Rice adds that in the case of Aaron Enterprises, the firm has found it necessary to have its own shop to service and repair equipment, so that downtime doesn’t cause unnecessary delays. The firm even employs engineers and equipment fabrication staff so that in cases where unique, specialized tools are required, they can be designed and fabricated quickly.

Value-Added Services


Rice adds that value-added services, such as consulting on documentation to meet the requirements of local officials, is another way the local subcontractor specialist can help the pipeline contractors move construction along on schedule.

“The pipeline contractors need the ability to work with local officials, such as the department of transportation officials, and also must have the ability to produce documentation,” he explains. “These gas pipeline jobs often require detailed plans to be submitted prior to undertaking the pipeline construction. They have to show that they know what they’re doing, and often times they go through a submittal process whereby the pipeline contractor is required to submit detailed plans that spell out how you’re going to deal with environmental issues such as water runoff and drilling fluid disposal.”

Rice says that a local, supporting contractor with engineering services can enable the pipeline contractor to handle that process and satisfy the documentation requirements in an accurate and timely manner.
Safety is another important issue that should not be overlooked. “Safety is always the number one priority, says Merrill Anders, director of gas and water of the eastern region at Henkels & McCoy. “Any subcontractor who works with us must adhere to our stringent safety standards. For example, when Aaron Enterprises has worked on our projects, they represent us. They already have an excellent safety program, so we joined it to our own.”

All about Time


“In the end, it’s all about time,” Rice says. “The pipeline contractors we work with like to keep moving. They often lay 30 miles of pipeline in 30 days or less. It’s the job of drilling and boring specialists like us to help them keep that pace . . . which also helps keep them profitable and their investors satisfied.”

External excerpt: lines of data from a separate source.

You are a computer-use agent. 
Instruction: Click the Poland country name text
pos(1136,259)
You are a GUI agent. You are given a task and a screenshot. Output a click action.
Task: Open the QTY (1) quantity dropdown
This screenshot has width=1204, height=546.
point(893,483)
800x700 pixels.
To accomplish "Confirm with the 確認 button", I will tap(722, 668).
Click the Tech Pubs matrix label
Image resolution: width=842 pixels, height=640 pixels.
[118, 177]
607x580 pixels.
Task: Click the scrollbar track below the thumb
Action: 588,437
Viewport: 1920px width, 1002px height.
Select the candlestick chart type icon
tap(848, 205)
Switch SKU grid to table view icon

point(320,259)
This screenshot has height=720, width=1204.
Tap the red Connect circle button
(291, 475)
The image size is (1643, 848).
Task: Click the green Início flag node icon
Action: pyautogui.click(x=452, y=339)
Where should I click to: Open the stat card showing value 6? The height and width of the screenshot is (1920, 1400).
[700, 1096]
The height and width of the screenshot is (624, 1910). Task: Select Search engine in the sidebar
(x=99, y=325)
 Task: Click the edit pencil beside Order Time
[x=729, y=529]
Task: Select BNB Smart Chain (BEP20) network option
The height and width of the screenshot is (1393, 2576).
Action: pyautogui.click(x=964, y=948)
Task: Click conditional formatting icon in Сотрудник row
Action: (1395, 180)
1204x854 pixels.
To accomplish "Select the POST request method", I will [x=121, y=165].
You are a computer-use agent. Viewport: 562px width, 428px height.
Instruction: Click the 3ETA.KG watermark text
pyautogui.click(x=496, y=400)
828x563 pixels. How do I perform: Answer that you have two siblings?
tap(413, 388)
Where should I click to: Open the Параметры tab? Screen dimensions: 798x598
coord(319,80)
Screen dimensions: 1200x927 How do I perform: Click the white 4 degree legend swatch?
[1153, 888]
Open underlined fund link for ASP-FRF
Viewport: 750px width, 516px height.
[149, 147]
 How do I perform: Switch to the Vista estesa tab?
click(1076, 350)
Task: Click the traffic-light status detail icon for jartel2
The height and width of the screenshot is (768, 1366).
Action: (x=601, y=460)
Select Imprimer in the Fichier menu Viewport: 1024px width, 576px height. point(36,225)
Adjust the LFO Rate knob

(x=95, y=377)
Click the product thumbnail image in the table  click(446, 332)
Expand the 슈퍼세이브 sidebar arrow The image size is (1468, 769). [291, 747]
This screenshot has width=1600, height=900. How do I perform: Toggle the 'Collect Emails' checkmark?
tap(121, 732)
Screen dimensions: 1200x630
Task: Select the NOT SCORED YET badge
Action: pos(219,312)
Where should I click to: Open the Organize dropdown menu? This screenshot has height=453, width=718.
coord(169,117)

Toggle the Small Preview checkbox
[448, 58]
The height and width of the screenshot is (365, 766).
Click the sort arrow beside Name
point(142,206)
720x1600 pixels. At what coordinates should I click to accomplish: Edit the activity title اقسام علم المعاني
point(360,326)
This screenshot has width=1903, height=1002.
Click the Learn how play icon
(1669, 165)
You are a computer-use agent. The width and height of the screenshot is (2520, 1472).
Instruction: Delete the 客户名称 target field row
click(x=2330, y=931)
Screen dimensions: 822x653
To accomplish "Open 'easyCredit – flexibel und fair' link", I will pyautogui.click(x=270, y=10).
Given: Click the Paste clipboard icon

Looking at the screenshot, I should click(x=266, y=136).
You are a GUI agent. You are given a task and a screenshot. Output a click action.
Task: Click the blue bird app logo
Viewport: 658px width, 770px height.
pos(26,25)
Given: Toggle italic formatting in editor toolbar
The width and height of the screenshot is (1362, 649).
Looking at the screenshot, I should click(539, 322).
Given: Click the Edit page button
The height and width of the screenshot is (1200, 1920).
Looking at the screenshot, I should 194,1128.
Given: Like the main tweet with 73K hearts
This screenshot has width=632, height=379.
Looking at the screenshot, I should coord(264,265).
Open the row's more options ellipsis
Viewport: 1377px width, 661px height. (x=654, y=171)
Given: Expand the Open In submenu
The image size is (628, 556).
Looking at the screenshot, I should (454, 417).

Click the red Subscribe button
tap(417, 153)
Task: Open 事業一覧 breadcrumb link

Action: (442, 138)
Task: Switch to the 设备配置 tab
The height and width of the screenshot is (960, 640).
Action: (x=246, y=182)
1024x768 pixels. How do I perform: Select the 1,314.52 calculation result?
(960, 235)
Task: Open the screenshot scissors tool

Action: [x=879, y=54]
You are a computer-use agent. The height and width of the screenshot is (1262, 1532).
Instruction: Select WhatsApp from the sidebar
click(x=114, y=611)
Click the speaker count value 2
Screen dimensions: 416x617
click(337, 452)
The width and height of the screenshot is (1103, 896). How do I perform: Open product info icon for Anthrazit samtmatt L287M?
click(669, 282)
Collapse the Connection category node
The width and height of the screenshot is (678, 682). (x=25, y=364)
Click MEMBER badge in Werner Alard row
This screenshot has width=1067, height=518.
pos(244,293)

Founded in 1976, Aaron Enterprises is a specialty contractor practicing the various disciplines of trenchless technology, including traditional horizontal earth auger boring, pipe jacking, pipe ramming, rock boring, hand tunneling, directional drilling, plus the development of custom-developed tools and systems to meet non-standard horizontal boring and tunneling situations.

Ed Sullivan is a freelance writer, based in Hermosa Beach, Calif.